After finding the line with "Click the Aston Villa club crest", restate it and each remaining line of the material word for word, omitting every picture.

##### Exercise inputs

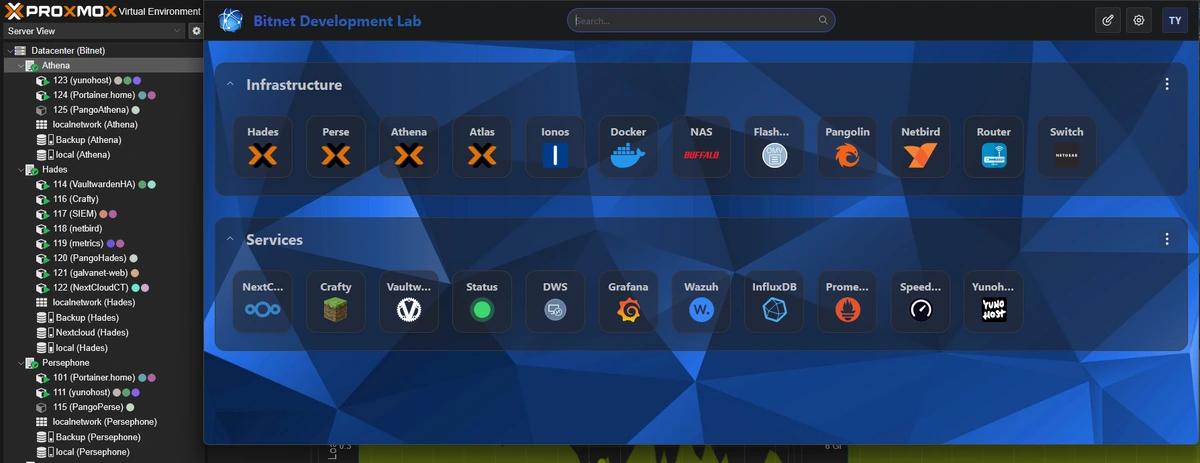Click the TY user profile button
Screen dimensions: 1200x463
pyautogui.click(x=1173, y=20)
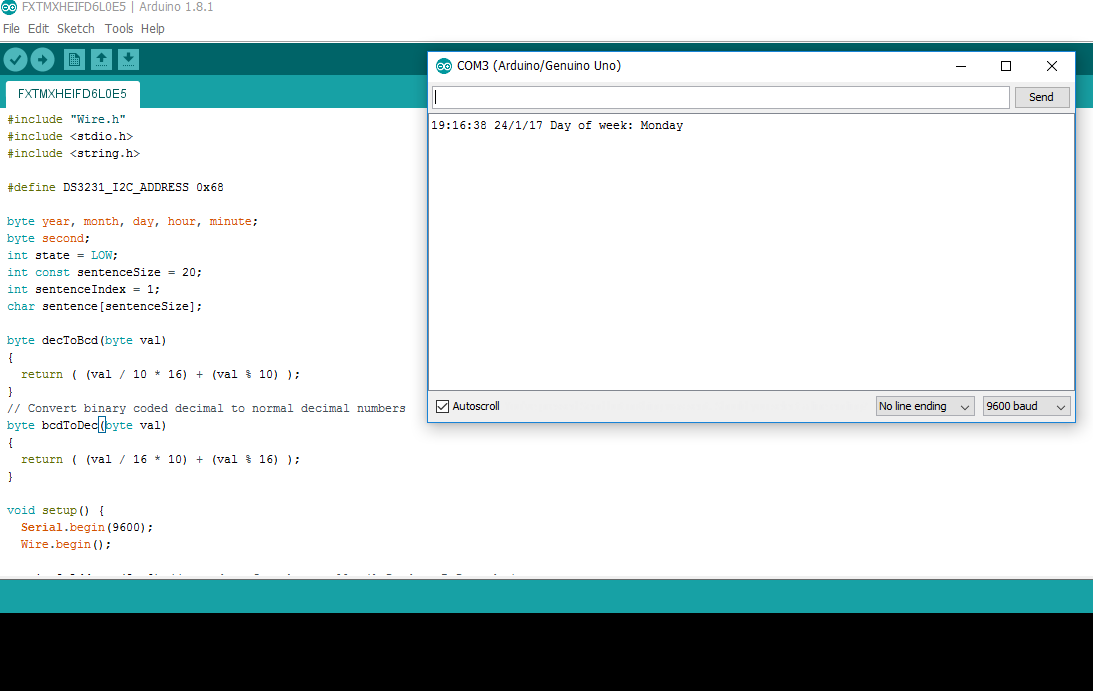Viewport: 1093px width, 691px height.
Task: Open a sketch using the Open icon
Action: pos(101,59)
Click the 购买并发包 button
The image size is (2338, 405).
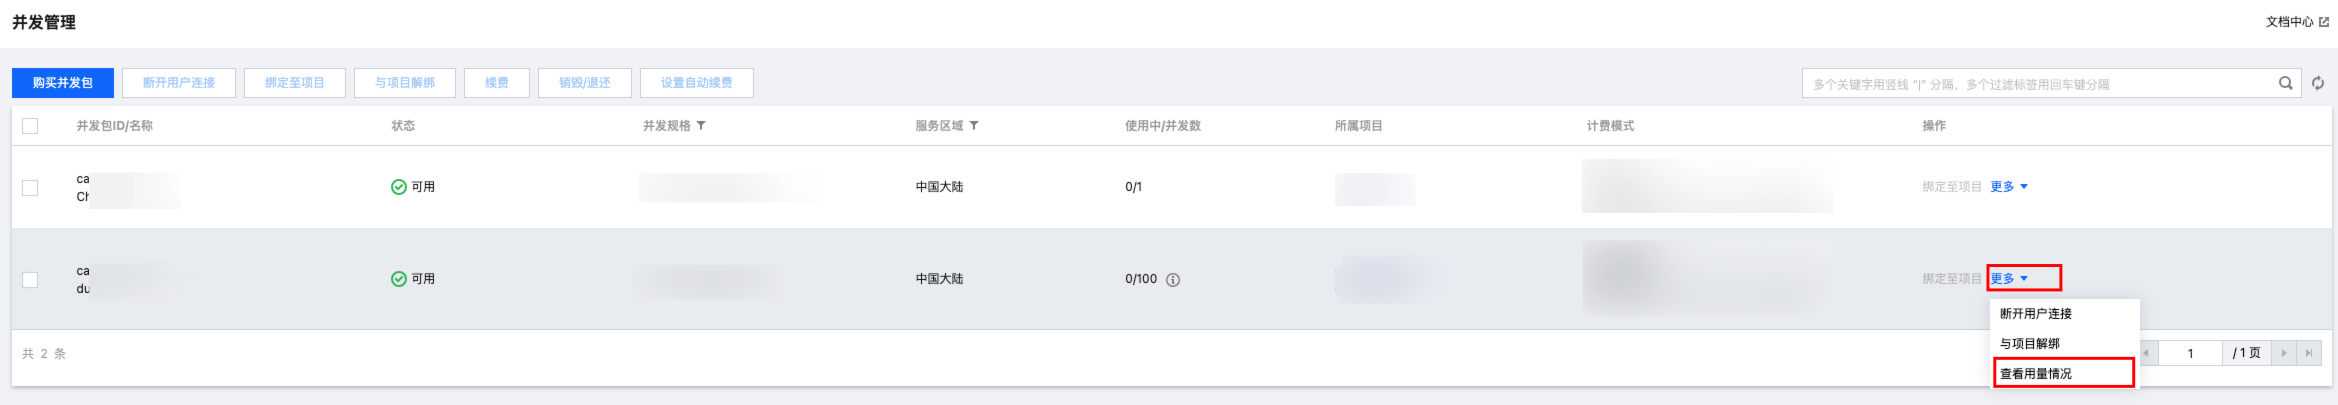click(63, 83)
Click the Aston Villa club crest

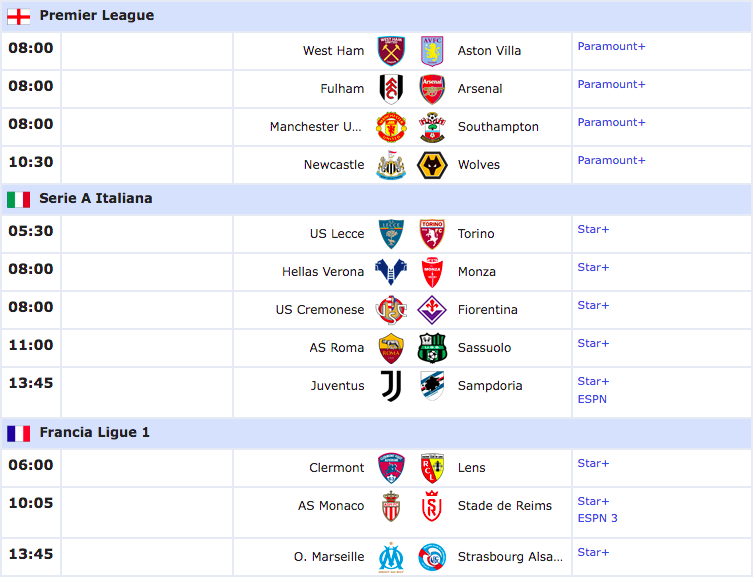pyautogui.click(x=432, y=51)
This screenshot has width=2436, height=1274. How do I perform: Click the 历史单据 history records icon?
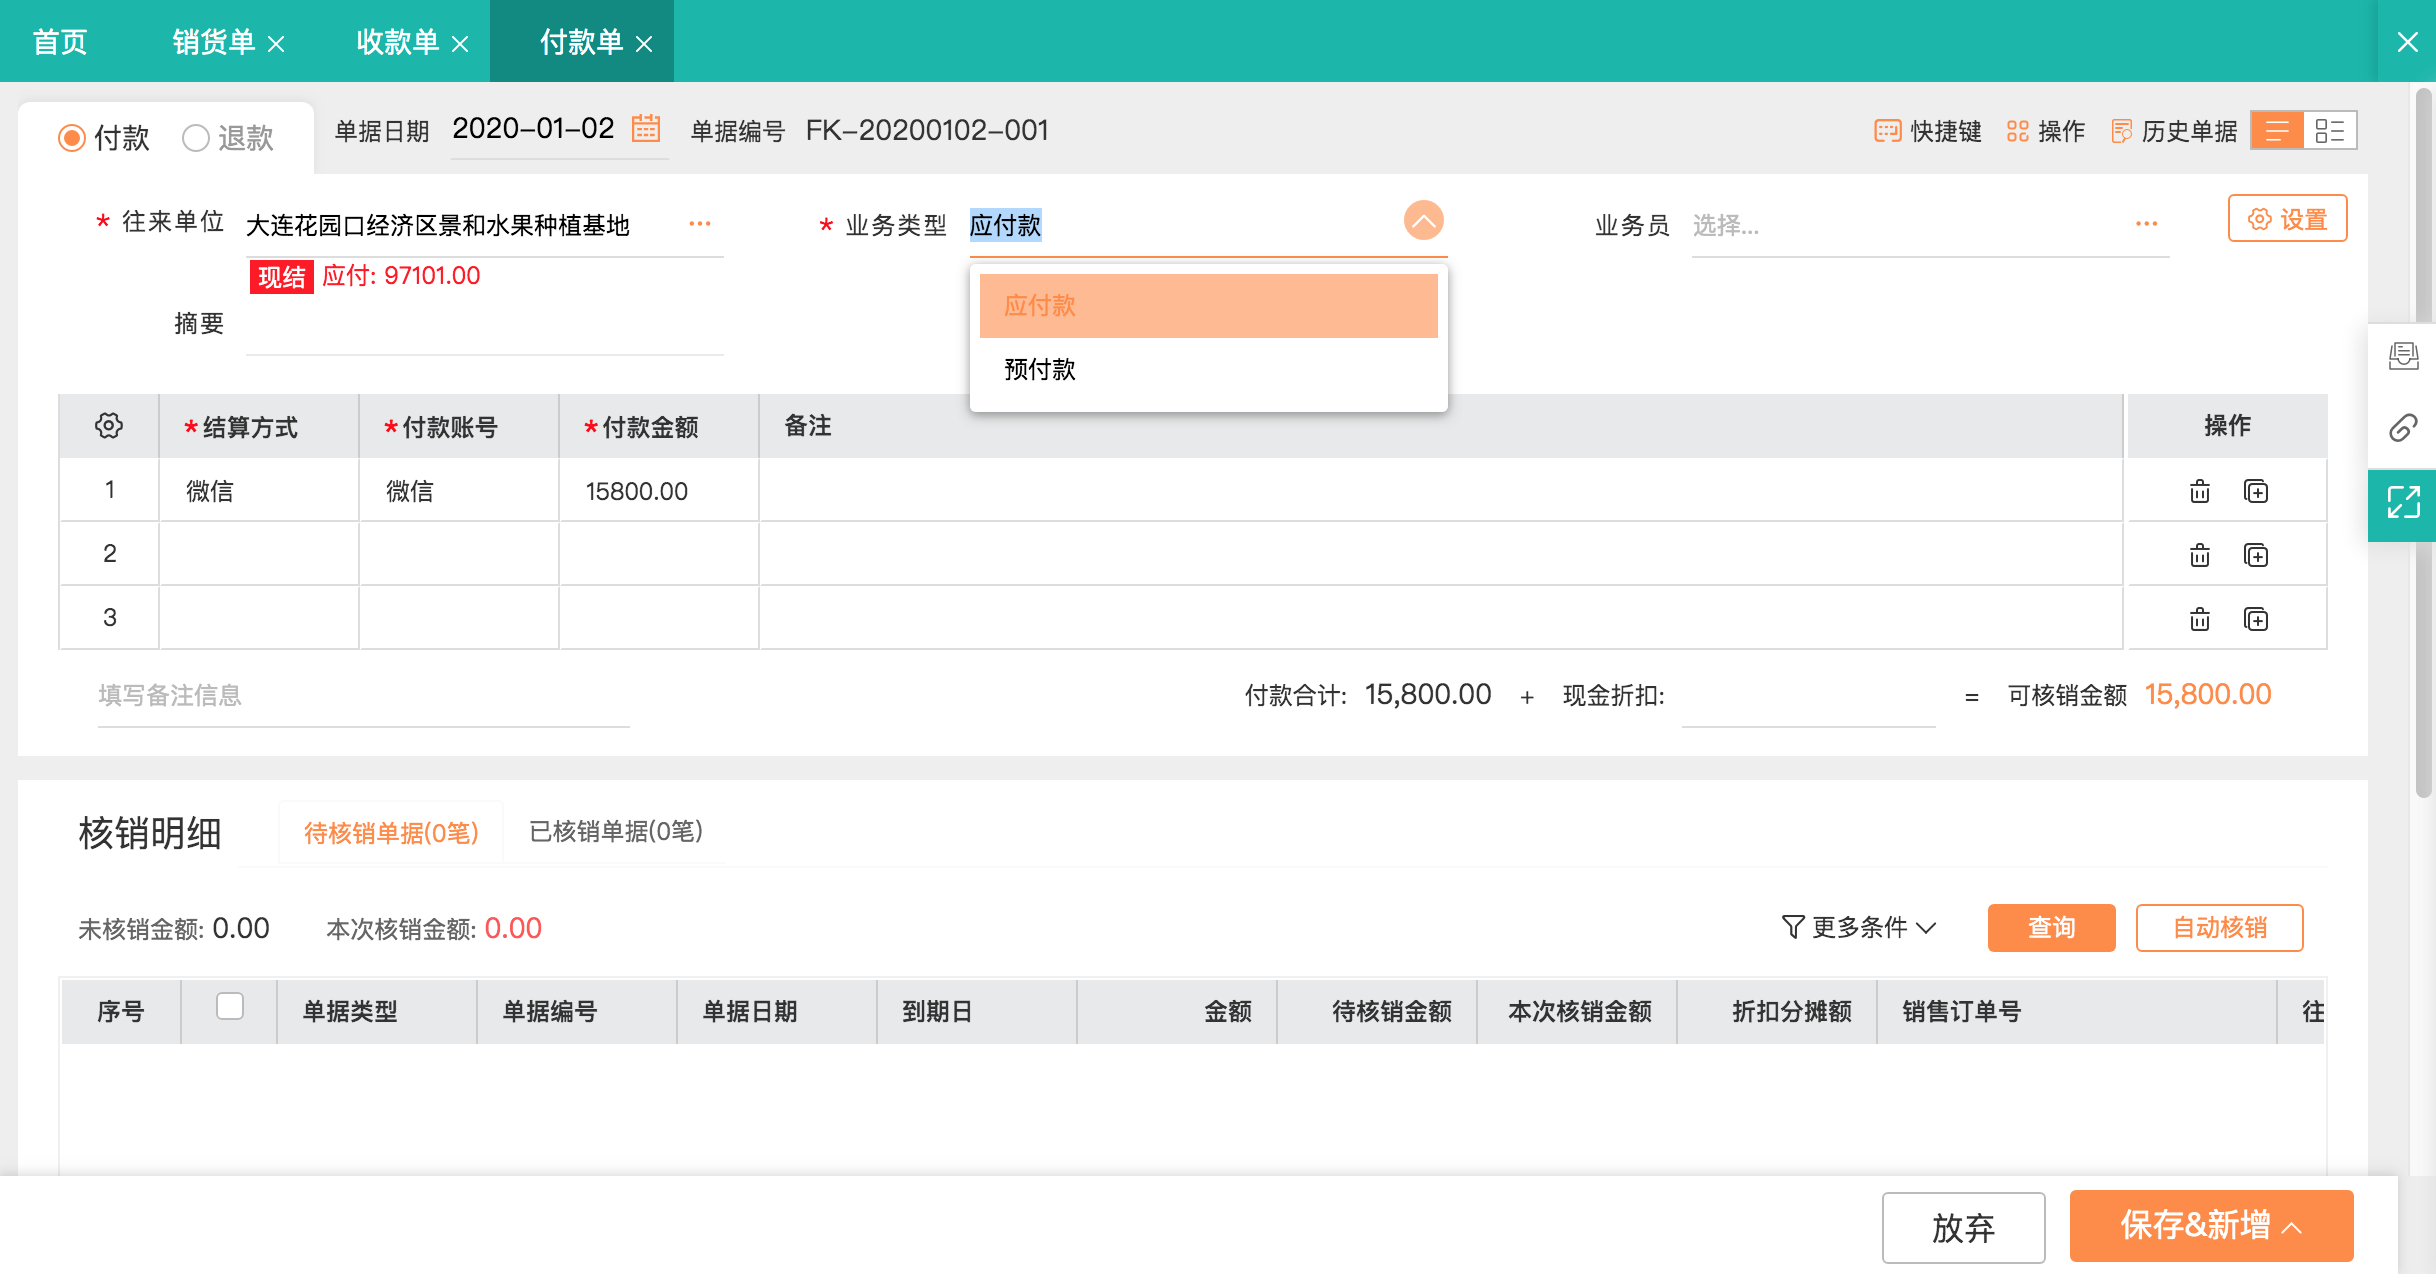click(x=2122, y=132)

##########

## [Solution]
Click the Aston Villa club crest

pyautogui.click(x=432, y=51)
This screenshot has width=2436, height=1274. How do I perform: Click the 历史单据 history records icon?
click(x=2122, y=132)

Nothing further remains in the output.